Your task =>
Look over the entries that follow and work out how many lines contain "document". State the number only.

Extracted data entries
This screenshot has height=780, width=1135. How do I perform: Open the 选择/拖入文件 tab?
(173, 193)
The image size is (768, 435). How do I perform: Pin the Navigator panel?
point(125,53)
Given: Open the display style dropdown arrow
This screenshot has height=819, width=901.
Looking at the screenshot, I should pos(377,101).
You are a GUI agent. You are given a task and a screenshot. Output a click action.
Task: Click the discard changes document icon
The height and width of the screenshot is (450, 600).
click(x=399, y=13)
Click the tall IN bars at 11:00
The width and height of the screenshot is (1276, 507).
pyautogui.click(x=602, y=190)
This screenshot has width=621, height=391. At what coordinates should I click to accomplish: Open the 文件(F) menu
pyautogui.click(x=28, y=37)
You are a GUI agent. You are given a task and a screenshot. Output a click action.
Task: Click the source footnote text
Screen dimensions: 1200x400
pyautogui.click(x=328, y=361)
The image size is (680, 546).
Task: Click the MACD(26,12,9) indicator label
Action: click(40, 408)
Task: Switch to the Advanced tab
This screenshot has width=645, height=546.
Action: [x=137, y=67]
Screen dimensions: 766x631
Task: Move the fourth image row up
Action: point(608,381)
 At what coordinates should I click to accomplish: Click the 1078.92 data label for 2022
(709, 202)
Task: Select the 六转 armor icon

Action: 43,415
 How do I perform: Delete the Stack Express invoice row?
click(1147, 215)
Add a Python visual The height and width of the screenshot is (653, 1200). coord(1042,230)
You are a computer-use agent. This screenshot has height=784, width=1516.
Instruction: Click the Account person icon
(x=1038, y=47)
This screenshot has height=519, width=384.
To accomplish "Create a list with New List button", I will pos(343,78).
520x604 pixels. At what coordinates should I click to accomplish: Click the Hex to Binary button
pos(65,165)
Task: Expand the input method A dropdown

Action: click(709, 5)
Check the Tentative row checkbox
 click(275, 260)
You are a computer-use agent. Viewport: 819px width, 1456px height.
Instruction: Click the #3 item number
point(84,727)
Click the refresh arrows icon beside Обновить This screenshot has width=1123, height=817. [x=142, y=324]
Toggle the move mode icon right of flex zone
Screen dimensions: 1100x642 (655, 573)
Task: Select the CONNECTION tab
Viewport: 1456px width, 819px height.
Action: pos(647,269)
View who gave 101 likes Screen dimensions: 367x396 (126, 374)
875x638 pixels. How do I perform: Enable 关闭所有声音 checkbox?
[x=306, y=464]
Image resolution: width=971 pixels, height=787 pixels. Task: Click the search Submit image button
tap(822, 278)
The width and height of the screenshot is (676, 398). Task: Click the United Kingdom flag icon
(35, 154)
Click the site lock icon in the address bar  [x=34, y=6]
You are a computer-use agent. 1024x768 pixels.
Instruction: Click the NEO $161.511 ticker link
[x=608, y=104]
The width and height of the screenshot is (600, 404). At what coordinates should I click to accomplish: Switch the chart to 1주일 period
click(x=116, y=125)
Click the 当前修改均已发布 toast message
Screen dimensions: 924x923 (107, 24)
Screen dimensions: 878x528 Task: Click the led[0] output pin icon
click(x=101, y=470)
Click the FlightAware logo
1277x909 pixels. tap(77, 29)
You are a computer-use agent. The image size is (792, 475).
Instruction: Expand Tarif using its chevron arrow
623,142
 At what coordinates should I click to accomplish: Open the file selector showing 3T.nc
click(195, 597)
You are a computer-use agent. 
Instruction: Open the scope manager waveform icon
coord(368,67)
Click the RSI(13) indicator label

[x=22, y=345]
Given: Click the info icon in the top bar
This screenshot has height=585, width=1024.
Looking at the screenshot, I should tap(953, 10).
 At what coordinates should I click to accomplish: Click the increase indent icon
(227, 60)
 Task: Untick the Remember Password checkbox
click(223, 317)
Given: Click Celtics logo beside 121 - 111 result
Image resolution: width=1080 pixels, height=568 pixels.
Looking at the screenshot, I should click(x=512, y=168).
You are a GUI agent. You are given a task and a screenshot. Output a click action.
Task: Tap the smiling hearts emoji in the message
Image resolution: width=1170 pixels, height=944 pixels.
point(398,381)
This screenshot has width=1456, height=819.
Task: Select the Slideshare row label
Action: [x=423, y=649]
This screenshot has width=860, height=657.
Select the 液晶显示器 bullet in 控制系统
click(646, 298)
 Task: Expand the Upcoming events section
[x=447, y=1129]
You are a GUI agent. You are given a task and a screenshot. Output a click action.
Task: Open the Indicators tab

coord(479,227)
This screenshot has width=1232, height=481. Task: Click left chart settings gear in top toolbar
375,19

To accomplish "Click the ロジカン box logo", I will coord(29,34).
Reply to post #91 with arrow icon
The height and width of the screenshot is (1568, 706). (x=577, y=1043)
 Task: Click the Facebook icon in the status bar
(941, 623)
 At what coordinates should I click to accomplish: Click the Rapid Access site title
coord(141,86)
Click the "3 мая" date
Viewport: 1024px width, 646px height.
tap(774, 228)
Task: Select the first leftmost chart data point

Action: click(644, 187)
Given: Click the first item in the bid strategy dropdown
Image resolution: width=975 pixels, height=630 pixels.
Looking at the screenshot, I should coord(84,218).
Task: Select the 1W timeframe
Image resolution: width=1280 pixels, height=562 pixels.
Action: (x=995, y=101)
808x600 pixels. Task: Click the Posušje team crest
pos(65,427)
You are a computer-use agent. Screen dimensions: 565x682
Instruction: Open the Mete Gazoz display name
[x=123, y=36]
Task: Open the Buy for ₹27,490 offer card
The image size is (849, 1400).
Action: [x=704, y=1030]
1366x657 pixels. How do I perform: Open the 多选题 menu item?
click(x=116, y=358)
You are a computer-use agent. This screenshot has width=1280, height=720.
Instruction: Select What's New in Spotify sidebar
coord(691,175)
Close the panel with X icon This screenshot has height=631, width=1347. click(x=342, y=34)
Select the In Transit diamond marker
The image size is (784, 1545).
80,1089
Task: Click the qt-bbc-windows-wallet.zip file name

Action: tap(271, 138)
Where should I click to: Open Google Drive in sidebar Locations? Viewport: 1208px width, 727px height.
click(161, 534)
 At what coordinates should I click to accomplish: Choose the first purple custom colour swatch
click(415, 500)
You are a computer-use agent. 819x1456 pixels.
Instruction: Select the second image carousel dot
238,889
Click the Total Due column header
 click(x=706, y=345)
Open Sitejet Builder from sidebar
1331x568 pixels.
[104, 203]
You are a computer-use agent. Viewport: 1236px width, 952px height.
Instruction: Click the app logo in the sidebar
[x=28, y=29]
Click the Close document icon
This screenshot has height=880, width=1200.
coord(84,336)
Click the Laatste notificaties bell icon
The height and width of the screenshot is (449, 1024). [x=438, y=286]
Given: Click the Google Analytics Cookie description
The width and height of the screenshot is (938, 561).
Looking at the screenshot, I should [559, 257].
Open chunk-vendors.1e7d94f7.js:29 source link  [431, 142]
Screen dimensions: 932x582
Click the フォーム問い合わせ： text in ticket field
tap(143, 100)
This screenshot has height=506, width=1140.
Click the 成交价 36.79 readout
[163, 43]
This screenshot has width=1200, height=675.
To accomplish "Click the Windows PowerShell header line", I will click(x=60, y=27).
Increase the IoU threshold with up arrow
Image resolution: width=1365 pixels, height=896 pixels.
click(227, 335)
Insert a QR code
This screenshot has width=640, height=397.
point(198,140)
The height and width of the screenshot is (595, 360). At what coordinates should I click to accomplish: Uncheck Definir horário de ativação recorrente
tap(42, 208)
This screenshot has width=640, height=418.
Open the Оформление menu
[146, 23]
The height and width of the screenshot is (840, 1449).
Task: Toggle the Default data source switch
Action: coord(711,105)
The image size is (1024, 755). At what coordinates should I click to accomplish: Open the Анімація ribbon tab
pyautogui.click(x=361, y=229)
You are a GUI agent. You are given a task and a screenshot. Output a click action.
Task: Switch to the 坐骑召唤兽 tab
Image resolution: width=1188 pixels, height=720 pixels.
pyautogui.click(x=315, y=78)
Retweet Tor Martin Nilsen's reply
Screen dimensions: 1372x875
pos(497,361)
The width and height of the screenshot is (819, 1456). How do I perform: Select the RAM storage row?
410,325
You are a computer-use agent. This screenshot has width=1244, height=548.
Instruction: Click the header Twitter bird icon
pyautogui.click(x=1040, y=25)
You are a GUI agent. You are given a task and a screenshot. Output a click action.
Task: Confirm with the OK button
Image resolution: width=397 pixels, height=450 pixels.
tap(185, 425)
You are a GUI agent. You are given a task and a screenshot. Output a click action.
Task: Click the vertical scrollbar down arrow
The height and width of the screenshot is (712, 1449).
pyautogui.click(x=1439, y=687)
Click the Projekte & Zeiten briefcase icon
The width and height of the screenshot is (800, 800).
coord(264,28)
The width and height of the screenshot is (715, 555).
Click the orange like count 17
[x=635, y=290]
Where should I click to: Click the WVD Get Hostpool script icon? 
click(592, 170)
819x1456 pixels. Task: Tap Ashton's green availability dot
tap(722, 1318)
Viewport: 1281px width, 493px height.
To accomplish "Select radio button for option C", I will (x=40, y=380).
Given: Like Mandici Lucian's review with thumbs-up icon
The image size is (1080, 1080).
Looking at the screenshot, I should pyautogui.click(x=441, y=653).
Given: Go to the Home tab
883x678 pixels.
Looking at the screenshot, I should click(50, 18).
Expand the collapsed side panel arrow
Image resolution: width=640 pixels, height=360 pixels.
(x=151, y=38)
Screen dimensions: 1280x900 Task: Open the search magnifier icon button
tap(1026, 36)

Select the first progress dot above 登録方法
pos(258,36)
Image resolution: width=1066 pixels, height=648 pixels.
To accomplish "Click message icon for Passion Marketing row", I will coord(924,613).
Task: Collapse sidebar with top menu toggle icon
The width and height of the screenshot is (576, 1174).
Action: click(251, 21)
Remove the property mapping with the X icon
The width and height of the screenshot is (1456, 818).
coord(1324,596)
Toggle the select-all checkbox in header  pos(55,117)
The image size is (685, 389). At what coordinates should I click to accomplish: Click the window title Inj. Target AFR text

Your response =>
2